Shape-shifting Ebola virus protein exploits human RNA to change shape

The human genome comprises the directions to make tens of 1000’s of proteins. Each protein folds right into a exact shape—and biologists are taught that outlined shape dictates the protein’s destined perform. Tens of 1000’s of singular shapes drive the tens of 1000’s of wanted capabilities.

In a brand new Cell Reports research, researchers at La Jolla Institute for Immunology show how Ebola virus has discovered a unique manner to get issues performed. The virus encodes solely eight proteins however requires dozens of capabilities in its lifecycle. The new research exhibits how one among Ebola virus’s key proteins, VP40, makes use of molecular triggers within the human cell to remodel itself into totally different instruments for various jobs.

“We’re all taught that proteins have ‘a’ structure,” says research co-leader Erica Ollmann Saphire, Ph.D., professor at La Jolla Institute for Immunology (LJI) and member of the LJI Center for Infectious Disease and Vaccine Research. “Ebola virus’s VP40 protein, however, changes itself into different structures at different times, depending on the function needed.”

VP40 is the protein that provides Ebola virus its distinctive string-like shape. Saphire’s earlier research confirmed that VP40 can tackle a two-molecule, butterfly-shaped “dimer” or an eight-molecule, wreath-like “octamer” type.

There are dramatic rearrangements of the protein because it transforms from one to the opposite. The dimer is what bodily constructs new viruses that emerge and launch from contaminated cells. The octamer capabilities solely contained in the contaminated cell, in a controlling position, directing different steps of the viral life cycle.

The new research exhibits precisely what triggers these structural adjustments. The researchers discovered that VP40 senses and depends on explicit human mRNA to make the transformation from the dimer to octamer.

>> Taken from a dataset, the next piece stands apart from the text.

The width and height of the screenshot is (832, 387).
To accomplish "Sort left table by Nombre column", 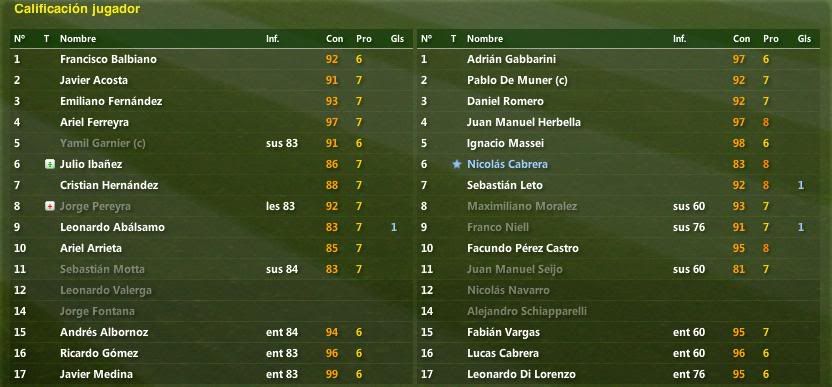I will click(78, 39).
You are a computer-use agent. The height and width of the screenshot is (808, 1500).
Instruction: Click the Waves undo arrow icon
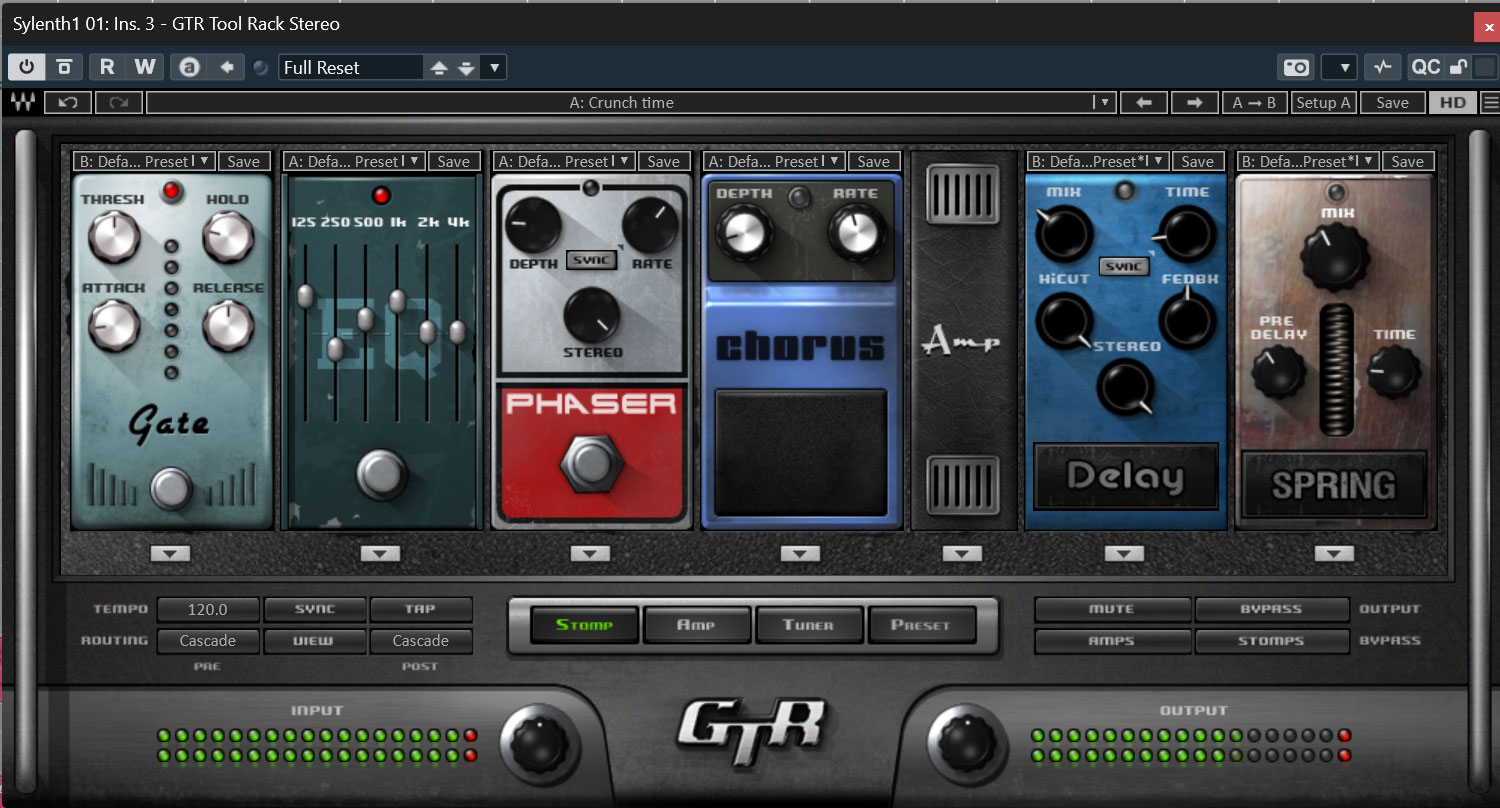(68, 102)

Saphire labored with research co-corresponding creator Scripps Research Professor Kristian Andersen, Ph.D. to deeply sequence RNAs captured and chosen by VP40 inside cells. VP40 chosen explicit sequences, most frequently discovered within the untranslated tails of human mRNA.

Saphire lab postdoctoral fellows Hal Wasserman Ph.D. and co-first creator Sara Landeras Bueno, Ph.D. , labored with purified VP40 in take a look at tubes to get a glimpse of the dimer-to-octamer transformation in motion. The duo examined many combos of RNA molecules to strive to set off the transformation and located that individual human mRNA sequences wealthy in bases guanine and adenine have been supreme for driving the identical conformational change in vitro that they noticed in high-resolution buildings of VP40.

“We were very excited and surprised to see that the RNA that triggers this change comes from the host cell and not the virus,” says Landeras Bueno. “The virus is hijacking the host cell—this is another example of a virus acting like a parasite.”

Saphire says the research sheds gentle on the basics of how data is encoded within the genome. There’s the genetic code, after all, however Ebola virus additionally controls how VP40 is deployed throughout totally different phases of its life cycle. “It has an additional layer of programming,” Saphire says.

The new research additionally presents additional proof that VP40 is a promising goal for efficient therapies. Because Ebola virus can’t unfold with out VP40, the virus is unlikely to purchase VP40 mutations that permit it “escape” antibody therapies. This vulnerability has led the LJI group to consider VP40 as Ebola’s Achilles’ heel.

“VP40 fulfills an elaborate system of requirements for Ebola virus, so we don’t expect it to change much,” says Wasserman. “That means if we could attack VP40 specifically, the virus would be helpless.”

Wasserman says the octamer’s regulatory perform continues to be barely mysterious. The octamer is understood to be important to the Ebola virus life cycle, however extra work wants to be performed to perceive how this VP40 construction controls Ebola virus replication.

Saphire could be very serious about investigating whether or not different viruses—or residing organisms—have proteins with the identical “structural plasticity” as VP40. “I’ve always wanted to know if this kind of functionality is more common in biology than we think,” she says.